(Stored entries)
# # # # #

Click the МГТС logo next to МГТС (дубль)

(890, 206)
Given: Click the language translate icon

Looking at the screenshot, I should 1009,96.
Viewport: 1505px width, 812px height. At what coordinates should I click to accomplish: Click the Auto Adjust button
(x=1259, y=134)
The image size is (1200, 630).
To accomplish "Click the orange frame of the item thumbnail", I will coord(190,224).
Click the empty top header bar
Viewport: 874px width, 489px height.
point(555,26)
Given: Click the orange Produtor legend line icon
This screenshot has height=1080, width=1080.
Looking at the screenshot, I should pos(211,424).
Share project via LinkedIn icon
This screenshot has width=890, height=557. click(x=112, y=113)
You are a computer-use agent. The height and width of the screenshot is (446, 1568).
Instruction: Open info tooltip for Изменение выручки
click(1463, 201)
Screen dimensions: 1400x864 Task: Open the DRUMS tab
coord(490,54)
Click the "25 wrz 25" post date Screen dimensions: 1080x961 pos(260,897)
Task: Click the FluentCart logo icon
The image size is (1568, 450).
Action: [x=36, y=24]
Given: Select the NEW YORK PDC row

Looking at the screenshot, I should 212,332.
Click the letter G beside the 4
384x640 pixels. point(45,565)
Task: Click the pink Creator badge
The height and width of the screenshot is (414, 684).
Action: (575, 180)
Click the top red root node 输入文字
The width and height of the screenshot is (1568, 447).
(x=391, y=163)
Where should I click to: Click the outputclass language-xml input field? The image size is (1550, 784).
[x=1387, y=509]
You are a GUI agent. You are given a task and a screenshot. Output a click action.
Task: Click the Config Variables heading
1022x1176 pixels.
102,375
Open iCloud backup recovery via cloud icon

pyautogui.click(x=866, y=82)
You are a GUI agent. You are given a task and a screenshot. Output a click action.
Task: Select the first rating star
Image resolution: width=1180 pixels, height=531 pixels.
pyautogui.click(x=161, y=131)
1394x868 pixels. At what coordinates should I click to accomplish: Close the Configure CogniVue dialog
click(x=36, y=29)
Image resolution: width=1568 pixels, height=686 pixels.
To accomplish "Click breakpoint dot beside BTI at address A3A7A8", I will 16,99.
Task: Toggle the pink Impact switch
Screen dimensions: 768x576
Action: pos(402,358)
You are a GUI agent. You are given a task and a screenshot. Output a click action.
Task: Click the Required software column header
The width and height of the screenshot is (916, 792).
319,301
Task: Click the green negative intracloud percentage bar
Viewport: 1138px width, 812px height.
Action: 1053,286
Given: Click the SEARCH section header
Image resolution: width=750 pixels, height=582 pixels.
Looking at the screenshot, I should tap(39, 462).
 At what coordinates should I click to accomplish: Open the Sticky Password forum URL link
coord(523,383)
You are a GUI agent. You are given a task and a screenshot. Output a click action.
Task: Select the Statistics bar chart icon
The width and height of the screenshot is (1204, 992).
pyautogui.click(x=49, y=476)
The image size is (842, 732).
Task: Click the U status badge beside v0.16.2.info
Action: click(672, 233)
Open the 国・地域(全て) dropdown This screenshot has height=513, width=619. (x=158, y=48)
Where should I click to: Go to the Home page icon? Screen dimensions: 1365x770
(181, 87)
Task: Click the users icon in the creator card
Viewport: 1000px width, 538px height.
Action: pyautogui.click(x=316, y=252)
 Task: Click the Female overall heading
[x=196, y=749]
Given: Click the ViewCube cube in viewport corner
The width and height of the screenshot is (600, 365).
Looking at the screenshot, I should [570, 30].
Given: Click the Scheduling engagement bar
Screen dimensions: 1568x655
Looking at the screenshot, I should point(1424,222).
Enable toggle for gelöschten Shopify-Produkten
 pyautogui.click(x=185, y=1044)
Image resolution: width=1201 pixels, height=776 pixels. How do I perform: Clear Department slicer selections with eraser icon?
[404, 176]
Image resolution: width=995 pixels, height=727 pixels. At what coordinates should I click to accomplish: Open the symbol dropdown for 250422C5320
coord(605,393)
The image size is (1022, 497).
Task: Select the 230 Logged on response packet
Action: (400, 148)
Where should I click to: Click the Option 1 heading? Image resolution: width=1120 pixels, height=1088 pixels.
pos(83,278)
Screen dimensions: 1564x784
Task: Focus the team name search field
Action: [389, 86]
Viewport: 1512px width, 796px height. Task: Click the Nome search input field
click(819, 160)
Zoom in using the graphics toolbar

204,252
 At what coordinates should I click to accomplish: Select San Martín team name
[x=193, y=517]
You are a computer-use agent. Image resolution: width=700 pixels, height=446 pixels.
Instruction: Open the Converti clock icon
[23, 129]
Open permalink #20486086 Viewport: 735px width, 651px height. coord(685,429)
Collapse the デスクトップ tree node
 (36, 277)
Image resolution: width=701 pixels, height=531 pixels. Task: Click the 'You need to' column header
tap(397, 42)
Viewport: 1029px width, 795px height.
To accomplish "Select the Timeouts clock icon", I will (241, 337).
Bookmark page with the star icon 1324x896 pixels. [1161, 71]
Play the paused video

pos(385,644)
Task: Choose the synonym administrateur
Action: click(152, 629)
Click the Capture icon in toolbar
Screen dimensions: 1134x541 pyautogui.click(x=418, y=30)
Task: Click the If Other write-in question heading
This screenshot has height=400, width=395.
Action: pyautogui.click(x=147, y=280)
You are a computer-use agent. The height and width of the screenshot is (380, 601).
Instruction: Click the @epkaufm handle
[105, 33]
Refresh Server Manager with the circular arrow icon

# # # # #

**What to produce**
Look through the entries for lines containing the word "orange" and return each one.

**Answer to this exercise**
To accomplish "Click the orange frame of the item thumbnail", I will coord(190,224).
Given: Click the orange Produtor legend line icon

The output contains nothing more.